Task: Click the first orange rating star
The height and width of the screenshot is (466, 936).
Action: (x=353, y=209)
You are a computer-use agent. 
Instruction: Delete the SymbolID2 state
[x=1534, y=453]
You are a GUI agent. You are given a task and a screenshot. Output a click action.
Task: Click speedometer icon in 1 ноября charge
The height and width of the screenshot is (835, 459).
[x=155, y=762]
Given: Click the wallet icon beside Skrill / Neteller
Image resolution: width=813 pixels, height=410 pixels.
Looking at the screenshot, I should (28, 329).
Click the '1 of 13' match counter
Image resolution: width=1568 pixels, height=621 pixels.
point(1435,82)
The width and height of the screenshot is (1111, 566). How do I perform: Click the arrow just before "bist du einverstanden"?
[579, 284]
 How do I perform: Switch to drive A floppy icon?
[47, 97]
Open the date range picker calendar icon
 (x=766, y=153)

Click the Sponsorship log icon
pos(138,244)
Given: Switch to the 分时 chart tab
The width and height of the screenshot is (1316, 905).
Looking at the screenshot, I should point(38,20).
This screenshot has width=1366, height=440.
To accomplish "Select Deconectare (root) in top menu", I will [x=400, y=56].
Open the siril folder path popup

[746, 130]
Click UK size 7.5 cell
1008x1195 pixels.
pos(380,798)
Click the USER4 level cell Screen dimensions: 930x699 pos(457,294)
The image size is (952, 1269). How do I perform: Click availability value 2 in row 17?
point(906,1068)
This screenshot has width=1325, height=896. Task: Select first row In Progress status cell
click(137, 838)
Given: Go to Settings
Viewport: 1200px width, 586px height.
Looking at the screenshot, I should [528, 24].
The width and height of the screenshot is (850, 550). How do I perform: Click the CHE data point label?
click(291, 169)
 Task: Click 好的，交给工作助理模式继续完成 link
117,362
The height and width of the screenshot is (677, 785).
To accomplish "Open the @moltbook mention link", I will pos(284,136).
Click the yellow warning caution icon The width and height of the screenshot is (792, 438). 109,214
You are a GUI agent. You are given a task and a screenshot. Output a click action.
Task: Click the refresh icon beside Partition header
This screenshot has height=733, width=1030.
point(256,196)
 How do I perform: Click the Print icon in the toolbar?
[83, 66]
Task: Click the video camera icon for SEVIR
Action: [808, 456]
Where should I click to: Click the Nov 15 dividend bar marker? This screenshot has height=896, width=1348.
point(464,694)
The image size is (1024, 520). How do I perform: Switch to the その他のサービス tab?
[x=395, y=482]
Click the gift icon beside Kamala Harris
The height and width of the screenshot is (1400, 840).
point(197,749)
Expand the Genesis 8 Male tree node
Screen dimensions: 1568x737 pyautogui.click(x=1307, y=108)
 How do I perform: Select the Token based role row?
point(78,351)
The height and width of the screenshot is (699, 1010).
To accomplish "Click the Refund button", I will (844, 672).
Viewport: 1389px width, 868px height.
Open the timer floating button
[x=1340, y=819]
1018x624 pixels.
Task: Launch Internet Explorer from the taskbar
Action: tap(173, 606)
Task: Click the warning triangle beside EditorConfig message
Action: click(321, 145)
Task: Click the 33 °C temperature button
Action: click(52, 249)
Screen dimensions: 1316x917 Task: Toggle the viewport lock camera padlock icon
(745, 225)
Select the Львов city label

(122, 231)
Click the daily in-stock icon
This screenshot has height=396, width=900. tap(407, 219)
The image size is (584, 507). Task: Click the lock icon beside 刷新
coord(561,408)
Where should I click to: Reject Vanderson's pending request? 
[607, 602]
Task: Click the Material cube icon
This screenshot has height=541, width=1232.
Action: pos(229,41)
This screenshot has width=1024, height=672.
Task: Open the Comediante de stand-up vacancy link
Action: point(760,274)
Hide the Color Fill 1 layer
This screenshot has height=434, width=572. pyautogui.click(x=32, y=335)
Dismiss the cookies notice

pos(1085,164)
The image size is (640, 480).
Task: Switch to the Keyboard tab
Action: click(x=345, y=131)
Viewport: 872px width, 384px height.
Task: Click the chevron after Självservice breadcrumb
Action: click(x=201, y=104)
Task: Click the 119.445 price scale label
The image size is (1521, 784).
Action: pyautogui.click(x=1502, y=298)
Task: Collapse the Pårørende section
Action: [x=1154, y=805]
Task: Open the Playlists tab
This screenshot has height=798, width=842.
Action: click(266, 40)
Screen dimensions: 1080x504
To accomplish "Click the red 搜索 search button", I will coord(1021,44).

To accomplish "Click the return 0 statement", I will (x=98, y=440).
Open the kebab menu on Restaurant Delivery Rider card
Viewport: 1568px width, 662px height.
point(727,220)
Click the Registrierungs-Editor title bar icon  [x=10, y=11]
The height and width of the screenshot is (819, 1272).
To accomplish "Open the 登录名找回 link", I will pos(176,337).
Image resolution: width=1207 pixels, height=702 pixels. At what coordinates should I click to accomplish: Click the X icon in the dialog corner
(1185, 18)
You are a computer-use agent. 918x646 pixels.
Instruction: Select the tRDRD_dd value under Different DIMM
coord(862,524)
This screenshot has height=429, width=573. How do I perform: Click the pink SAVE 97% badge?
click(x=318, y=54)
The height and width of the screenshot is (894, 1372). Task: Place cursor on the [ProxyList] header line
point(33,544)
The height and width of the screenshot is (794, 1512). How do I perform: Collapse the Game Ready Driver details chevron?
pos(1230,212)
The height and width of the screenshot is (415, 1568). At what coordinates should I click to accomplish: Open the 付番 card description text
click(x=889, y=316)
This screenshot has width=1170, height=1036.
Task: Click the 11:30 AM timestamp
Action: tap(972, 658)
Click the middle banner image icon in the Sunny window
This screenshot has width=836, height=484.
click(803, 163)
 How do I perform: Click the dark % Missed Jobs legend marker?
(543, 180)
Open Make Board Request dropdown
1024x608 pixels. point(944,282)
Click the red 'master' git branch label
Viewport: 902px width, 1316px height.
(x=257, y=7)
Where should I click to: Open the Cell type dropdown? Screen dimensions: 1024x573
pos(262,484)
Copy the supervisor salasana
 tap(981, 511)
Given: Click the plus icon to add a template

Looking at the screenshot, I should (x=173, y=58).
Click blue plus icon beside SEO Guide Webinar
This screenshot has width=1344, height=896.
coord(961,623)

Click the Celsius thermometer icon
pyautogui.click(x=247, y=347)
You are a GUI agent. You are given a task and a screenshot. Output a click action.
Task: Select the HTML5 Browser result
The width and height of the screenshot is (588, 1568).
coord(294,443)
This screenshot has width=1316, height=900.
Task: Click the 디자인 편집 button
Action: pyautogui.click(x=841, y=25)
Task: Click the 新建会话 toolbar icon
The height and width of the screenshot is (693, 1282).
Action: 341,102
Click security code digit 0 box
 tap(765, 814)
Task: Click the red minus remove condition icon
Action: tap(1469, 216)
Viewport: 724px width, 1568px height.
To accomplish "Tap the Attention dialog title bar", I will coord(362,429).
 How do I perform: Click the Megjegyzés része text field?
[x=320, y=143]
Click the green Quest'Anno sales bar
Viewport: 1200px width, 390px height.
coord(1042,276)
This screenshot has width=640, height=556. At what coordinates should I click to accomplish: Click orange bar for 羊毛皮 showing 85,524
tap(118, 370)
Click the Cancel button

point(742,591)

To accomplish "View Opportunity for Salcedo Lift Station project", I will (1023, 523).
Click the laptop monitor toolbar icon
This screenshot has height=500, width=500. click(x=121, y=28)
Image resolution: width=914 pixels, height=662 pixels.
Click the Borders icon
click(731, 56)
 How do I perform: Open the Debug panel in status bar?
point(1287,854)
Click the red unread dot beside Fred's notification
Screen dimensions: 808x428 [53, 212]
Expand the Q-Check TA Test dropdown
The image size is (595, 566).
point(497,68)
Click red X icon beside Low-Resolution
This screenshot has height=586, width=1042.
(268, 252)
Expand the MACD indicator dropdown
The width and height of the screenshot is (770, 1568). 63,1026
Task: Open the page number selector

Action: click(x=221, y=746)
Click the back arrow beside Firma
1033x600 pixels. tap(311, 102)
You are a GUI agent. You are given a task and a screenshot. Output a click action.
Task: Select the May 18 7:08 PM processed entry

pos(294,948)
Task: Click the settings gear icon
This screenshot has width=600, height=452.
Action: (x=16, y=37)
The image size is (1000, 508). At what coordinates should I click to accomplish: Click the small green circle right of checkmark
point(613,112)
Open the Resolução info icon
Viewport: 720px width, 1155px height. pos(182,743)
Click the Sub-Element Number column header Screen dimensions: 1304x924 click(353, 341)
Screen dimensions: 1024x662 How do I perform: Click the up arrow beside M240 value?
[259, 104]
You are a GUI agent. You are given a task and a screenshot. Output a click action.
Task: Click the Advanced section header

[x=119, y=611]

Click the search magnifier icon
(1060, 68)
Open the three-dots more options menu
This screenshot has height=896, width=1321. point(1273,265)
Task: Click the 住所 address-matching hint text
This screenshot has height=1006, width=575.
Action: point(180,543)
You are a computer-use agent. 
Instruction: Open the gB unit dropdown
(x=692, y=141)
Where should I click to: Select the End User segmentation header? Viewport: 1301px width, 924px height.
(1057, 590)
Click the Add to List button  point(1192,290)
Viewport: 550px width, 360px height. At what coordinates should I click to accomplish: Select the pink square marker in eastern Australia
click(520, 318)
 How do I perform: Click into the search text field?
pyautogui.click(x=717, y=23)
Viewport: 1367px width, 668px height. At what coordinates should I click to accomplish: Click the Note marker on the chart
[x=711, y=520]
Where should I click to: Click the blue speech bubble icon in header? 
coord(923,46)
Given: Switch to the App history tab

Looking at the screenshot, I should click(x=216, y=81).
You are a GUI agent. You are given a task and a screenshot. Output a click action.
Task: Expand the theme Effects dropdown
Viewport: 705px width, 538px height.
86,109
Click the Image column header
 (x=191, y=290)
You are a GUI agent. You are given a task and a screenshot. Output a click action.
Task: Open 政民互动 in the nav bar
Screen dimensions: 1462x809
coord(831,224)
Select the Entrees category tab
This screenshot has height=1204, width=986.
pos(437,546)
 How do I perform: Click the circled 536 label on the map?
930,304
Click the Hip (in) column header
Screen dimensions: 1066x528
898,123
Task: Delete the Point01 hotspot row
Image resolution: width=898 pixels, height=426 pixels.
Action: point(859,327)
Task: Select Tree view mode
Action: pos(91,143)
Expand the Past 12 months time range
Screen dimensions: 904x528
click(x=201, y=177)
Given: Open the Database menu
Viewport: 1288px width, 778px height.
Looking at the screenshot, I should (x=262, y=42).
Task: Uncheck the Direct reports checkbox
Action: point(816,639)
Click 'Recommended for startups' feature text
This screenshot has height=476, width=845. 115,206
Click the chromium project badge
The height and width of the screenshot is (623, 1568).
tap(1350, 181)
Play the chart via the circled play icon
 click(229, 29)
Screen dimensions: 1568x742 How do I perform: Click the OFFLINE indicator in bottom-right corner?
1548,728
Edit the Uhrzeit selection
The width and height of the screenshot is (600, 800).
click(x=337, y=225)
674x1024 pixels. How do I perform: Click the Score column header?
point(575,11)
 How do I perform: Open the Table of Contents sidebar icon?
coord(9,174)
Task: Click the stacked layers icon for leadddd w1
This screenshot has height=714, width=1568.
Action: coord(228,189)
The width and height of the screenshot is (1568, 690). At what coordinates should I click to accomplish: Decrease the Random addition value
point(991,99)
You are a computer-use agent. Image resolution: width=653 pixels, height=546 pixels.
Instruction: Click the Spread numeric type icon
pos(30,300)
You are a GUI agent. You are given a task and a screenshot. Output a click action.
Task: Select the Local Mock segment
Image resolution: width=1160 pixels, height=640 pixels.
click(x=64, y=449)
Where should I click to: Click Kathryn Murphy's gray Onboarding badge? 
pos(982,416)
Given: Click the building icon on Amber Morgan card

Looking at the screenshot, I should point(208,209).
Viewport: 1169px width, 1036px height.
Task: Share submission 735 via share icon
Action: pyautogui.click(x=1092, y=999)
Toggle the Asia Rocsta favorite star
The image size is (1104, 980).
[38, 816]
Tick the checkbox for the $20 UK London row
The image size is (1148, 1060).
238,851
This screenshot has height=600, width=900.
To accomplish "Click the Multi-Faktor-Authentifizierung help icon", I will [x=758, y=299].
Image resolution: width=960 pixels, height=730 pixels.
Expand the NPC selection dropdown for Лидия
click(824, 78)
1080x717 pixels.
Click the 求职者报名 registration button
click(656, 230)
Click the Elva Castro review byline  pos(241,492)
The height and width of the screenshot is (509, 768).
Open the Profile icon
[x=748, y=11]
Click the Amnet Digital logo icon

————

# TASK TO COMPLETE
Your answer should be the lines above from the one containing "Click the USER4" through the one containing "Given: Go to Settings", copied exactly and with both ends kept.

# RESULT OF THIS TASK
Click the USER4 level cell Screen dimensions: 930x699 pos(457,294)
The image size is (952, 1269). How do I perform: Click availability value 2 in row 17?
point(906,1068)
This screenshot has width=1325, height=896. Task: Select first row In Progress status cell
click(137, 838)
Given: Go to Settings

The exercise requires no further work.